### Instructions for the task
Reproduce the part of the article on Mike Ross from "Ross had only" to "of the hospital.", keeping every word and punctuation mark unchanged.

[Extracted text — start]

As a child, Mike Ross went to Camp Care, a camp for children with cancer. Now 28, he’s trying to give back as a volunteer counselor.
“The camp really helped me a lot,” he said. “You got to meet kids that were like you. They had cancer, and you could see they were having fun.”
A tumor was discovered in Ross’ brain when he was 11. He spent his sixth-grade year battling the illness.
“It was a life or death situation,” he said. “It was a big brain tumor.”
After that experience, he feels a connection with campers at Camp Care, which operates out of Charlotte.
“I went through it, and I feel what those kids are feeling,” he said.
Ross had only been in the sixth grade for a month when he started getting splitting headaches. Soon, he was throwing up all the time.
“It was rough,” he said.
He was soon admitted to the hospital and learned how serious his condition was. Even so, he doesn’t remember being terribly scared.
“When you’re a kid, you don’t think about that stuff,” he said.
He did think about missing his friends and family and missing out on trick or treating. He spent Halloween getting candy from staff in the halls of the hospital.
His operation took place after he had been in the hospital a month. Following the procedure, he was held in intensive care.
“I just remember pieces,” he said. “I couldn’t really see. I remember people’s voices.”
And while he survived the operation, he still had chemotherapy to face.
“Chemo’s probably the worst,” he said.
The one upside of his situation? Make-a-Wish Foundation helped him meet Michael Jordan.
“He’s a real cool dude,” Ross said.
Pictures of Ross and Jordan now sit above Ross’ bed. He looks at them whenever he’s feeling low and needs inspiration.
“That really put a spark on my life,” he said.
He’s remained cancer-free throughout adulthood and hopes his presence is beneficial to the campers at Camp Care. He knows how difficult their lives can be.
“It’s hard – especially when you’re coming up as a kid, and you see all these people looking at you,” he said. “It’s different.”
Now a bona-fide adult with a job in retail, Ross proudly walks the Relay for Life Survivor’s Lap.
His advice to those still afflicted?
“Keep going. Keep marching on,” he said. “We’re going to beat this. We’re going to stomp it down. We’re going to beat cancer.”

[Extracted text — finish]
[Supplied material — start]

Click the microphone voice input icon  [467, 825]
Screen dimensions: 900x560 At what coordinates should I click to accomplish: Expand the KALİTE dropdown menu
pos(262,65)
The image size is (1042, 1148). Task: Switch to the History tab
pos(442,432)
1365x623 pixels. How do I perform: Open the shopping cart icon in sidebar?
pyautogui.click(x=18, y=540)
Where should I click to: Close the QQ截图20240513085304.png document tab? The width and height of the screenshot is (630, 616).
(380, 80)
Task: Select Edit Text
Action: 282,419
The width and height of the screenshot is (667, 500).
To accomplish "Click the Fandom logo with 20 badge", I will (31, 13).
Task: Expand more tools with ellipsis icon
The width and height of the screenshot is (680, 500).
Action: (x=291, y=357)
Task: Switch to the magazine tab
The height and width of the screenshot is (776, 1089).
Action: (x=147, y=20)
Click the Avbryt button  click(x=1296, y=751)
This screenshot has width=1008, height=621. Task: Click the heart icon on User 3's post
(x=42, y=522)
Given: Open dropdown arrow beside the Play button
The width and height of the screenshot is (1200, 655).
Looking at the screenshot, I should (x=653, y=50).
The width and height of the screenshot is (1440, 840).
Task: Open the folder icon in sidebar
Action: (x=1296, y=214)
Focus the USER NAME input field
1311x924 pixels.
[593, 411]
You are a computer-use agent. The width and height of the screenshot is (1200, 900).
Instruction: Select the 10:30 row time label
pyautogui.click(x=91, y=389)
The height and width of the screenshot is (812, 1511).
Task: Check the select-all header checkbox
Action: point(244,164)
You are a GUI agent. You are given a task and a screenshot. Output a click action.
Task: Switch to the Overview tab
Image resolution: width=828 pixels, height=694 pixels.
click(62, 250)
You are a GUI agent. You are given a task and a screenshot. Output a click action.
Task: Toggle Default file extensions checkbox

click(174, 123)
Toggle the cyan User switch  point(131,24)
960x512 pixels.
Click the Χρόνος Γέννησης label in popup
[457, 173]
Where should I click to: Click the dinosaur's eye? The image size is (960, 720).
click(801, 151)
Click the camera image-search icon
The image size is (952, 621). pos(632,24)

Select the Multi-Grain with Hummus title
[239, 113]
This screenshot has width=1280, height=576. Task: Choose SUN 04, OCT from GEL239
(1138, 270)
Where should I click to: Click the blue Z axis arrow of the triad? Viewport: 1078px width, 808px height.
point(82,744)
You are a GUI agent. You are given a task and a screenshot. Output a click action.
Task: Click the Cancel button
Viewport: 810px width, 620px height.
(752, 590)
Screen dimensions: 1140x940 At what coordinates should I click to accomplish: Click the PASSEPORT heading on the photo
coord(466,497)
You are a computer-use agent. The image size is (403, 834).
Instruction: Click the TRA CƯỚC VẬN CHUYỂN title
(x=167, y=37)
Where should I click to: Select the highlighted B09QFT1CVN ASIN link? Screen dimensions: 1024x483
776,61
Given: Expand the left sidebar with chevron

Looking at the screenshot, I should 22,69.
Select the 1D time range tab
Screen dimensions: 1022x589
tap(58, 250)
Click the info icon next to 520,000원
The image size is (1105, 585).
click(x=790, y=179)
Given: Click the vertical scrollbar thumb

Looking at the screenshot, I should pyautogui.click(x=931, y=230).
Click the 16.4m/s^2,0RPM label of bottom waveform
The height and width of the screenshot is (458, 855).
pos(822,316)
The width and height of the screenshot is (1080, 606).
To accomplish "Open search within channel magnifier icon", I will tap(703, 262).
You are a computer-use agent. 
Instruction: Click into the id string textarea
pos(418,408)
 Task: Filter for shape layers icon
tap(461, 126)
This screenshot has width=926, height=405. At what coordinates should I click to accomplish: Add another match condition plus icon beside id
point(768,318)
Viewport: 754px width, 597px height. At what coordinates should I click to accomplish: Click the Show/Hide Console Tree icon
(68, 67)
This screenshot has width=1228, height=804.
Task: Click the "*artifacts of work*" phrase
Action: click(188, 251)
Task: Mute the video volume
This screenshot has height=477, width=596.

[Supplied material — finish]

### Output of the task
Ross had only been in the sixth grade for a month when he started getting splitting headaches. Soon, he was throwing up all the time.
“It was rough,” he said.
He was soon admitted to the hospital and learned how serious his condition was. Even so, he doesn’t remember being terribly scared.
“When you’re a kid, you don’t think about that stuff,” he said.
He did think about missing his friends and family and missing out on trick or treating. He spent Halloween getting candy from staff in the halls of the hospital.